When $$ \theta $$ ranges from $$0$$ to $$15\pi$$ (which is three times $$5\pi$$), the graph completes three full tracings of the 16-petal rose curve.
For the remaining portion of the domain, from $$15\pi$$ to $$16\pi$$ (an additional $$ \pi $$), the graph will retrace the initial $$ \pi $$ portion of the curve. The complete rose curve will be fully formed and traced multiple times, further reinforcing the lines.

**step7** Describing the effect of increasing the width of the domain

As the width of the domain for $$ \theta $$ increases for the equation $$r=\sin \left(\frac{16}{5} \theta\right)$$:
Initially, for domains smaller than $$5\pi$$ (like $$[0, 4\pi]$$), the graph appears as an incomplete rose curve because it has not had enough angular range to form all its petals or complete its shape.
Once the domain reaches $$5\pi$$ (as covered by subsequent domains), the graph displays the complete 16-petal rose curve.

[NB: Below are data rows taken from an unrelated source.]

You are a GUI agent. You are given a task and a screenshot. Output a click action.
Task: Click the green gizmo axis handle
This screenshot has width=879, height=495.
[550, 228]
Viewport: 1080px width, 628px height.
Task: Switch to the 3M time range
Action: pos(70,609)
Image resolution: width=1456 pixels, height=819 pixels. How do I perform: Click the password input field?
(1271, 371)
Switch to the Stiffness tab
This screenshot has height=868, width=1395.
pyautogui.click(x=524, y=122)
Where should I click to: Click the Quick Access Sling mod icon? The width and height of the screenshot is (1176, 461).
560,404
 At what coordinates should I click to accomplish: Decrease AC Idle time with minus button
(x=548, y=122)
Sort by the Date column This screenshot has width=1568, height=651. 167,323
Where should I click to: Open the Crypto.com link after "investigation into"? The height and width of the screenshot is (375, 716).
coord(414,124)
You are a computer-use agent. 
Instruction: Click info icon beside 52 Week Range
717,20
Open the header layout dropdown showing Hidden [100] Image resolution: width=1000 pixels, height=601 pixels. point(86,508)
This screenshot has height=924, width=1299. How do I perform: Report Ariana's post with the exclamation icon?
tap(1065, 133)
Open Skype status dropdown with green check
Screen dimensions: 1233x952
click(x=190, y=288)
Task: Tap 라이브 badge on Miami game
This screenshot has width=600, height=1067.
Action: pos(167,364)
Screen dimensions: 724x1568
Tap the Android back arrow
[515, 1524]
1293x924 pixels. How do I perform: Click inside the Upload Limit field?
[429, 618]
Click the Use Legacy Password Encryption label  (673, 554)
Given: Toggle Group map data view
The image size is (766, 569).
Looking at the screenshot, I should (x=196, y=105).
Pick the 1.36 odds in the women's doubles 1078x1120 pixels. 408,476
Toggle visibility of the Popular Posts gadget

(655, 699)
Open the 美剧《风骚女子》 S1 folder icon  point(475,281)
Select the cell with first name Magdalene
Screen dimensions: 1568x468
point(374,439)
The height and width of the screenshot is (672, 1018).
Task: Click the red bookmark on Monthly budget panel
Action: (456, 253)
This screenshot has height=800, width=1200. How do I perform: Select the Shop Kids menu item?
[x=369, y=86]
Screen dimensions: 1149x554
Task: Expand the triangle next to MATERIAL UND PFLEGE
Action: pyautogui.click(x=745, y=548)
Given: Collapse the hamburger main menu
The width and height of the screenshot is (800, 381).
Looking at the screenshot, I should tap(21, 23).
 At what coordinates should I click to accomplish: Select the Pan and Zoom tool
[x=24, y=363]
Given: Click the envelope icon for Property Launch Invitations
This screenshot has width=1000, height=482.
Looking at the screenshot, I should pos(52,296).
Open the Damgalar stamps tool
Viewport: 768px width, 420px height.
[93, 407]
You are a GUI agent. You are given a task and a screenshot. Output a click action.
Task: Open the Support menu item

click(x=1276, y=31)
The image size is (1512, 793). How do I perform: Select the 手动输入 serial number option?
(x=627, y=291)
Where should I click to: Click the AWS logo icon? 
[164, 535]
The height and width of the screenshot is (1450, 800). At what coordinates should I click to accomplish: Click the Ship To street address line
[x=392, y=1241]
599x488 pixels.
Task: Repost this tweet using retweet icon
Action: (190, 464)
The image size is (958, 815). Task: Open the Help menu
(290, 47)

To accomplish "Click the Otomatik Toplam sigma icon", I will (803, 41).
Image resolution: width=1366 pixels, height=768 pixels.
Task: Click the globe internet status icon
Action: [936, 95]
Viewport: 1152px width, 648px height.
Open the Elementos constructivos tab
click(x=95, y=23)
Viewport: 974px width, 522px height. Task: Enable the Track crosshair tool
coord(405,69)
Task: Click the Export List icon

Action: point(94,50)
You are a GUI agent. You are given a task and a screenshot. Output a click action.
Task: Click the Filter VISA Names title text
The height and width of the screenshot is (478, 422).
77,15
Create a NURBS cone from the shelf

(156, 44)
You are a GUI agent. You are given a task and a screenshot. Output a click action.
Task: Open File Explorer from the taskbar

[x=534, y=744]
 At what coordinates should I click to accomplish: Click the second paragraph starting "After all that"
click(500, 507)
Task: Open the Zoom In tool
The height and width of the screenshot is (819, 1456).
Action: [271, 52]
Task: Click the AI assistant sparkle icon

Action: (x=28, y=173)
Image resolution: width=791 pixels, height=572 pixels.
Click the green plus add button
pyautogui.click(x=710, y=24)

As the domain continues to increase beyond $$5\pi$$ (e.g., to $$[0, 8\pi], [0, 12\pi],$$ and $$[0, 16\pi]$$), the fundamental shape of the graph does not change or grow larger. Instead, the existing complete 16-petal rose curve is repeatedly traced over itself. This results in the same curve being drawn multiple times, which might make the lines appear more prominent or "filled in" on a graphing utility, but it does not introduce any new visual features or extend the boundaries of the curve's shape.